Consigne ->
D'après l'extrait cité, en quelle année Wilma Montesi a-t-elle été retrouvée morte sur une plage ?

---- Extrait cité

LA CARAVANE EN PAPIER PÉNÈTRE EN 2023 par Érik Rydberg

Longue vie aux morts! Desnos, c’était en 45, Larkin en 85. D’autres, comme Bob Dylan, c’est déjà du blues d’outre-tombe… Quant à Platon, Épicure, n’en parlons pas, os et chair transformés en parchemin, diaphane, criblé de lumières antiques. Lectures de janvier.

1. Gabriel García Márquez (1927-2014), Le scandale du siècle – Écrits journalistiques, 1950-1984, Grasset, 2022, 439 pages, 24,10 euros, impression Floch (Mayenne).
Il est permis de se demander si Márquez eût donné son feu vert à la réédition de ces vieilles choses publiées dans la presse entre 1950 et 1984. Lus sur le moment dans les pages craquelantes du quotidien déplié à la terrasse d’un bistro, ces billets à coloration onirique se mariaient sans doute bien avec l’arôme du café crème et du cigarillo. Plus tellement aujourd’hui. Parmi ces chroniques d’un rêveur éveillé, il y a, donnant son titre au recueil, un fait divers proche du sort mystérieux de Laura imaginé par David Lynch (Twin Peaks): personne ne saura (ni les lecteurs) comment et pourquoi Wilma Montesi, 21 ans, jeune fille apparemment rangée, s’est retrouvée en 1953 à l’état de cadavre dénudé sur une plage où elle n’avait que faire, affaire que Márquez développe sur quelque cent pages à la manière du feuilleton sherlock-holmesque jusqu’en 1957, sans y apporter de solution. Il y a aussi des pages sur Caracas, centre mondial n°1 de la traite des blanches. Sapristi! Et sur la Hongrie de Kadar qu’il avait visité en 1957. Et beaucoup d’autres observations sur le monde des êtres humains, pauvres petites créatures comme on sait, mais peu attirantes du point de vue littéraire. C’est un bouquin dont on peut franchement se passer.

--------
---- Données enregistrées

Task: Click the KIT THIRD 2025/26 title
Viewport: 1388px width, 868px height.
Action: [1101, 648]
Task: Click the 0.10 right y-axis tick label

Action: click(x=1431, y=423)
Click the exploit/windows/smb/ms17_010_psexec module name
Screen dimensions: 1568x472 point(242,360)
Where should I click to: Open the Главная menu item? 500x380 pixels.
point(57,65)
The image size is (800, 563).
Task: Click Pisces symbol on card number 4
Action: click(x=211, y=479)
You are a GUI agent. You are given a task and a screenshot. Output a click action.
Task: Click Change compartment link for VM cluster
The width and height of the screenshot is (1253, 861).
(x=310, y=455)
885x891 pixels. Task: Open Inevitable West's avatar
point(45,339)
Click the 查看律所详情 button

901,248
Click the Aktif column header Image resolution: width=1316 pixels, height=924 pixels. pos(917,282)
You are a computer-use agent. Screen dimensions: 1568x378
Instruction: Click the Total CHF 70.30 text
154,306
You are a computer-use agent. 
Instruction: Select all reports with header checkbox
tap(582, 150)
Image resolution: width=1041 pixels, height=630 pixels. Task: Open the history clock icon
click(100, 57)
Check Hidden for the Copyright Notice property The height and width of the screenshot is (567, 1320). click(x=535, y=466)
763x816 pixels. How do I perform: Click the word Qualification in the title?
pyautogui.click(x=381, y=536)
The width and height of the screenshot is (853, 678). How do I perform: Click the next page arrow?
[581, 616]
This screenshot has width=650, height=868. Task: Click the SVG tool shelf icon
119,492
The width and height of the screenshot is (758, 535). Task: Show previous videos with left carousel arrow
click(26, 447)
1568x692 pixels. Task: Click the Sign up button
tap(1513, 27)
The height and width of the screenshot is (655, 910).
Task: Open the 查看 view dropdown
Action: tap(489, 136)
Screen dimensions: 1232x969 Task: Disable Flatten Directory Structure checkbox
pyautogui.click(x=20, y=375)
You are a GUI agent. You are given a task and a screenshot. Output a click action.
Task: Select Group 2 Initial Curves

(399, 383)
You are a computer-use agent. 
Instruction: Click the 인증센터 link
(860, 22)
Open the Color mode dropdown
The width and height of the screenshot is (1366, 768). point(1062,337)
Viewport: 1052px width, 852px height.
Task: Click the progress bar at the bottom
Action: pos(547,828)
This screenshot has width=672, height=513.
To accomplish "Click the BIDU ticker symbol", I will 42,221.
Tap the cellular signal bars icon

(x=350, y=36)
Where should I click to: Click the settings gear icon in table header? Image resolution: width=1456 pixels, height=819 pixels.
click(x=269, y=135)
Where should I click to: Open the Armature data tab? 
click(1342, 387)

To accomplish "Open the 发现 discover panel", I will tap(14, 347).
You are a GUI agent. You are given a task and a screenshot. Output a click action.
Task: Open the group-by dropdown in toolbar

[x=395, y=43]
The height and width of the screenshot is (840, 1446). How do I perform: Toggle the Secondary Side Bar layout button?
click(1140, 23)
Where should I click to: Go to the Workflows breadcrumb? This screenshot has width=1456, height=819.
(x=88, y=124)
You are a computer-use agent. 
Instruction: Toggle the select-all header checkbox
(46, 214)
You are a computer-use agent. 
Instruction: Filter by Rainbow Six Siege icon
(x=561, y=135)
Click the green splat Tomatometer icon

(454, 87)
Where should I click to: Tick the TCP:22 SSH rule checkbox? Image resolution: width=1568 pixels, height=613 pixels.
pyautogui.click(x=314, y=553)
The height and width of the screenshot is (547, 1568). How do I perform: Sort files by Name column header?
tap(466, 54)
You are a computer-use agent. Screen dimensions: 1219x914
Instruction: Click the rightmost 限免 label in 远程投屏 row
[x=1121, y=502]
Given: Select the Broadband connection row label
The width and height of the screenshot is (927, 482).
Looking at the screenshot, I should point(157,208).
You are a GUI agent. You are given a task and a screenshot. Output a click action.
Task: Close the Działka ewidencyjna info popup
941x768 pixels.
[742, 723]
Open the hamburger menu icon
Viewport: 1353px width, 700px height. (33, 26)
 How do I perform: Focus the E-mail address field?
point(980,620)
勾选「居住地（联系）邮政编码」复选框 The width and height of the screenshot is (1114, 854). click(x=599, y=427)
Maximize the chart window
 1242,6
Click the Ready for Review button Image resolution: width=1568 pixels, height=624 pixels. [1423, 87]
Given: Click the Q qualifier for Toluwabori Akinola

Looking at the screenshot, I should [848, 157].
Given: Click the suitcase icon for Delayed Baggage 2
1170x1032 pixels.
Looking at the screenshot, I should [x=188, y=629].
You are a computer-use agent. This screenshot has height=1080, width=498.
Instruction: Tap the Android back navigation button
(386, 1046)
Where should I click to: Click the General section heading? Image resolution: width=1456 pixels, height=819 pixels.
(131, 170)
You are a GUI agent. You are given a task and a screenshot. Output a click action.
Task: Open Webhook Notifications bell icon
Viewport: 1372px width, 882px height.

--------

Résultat ->
En 1953.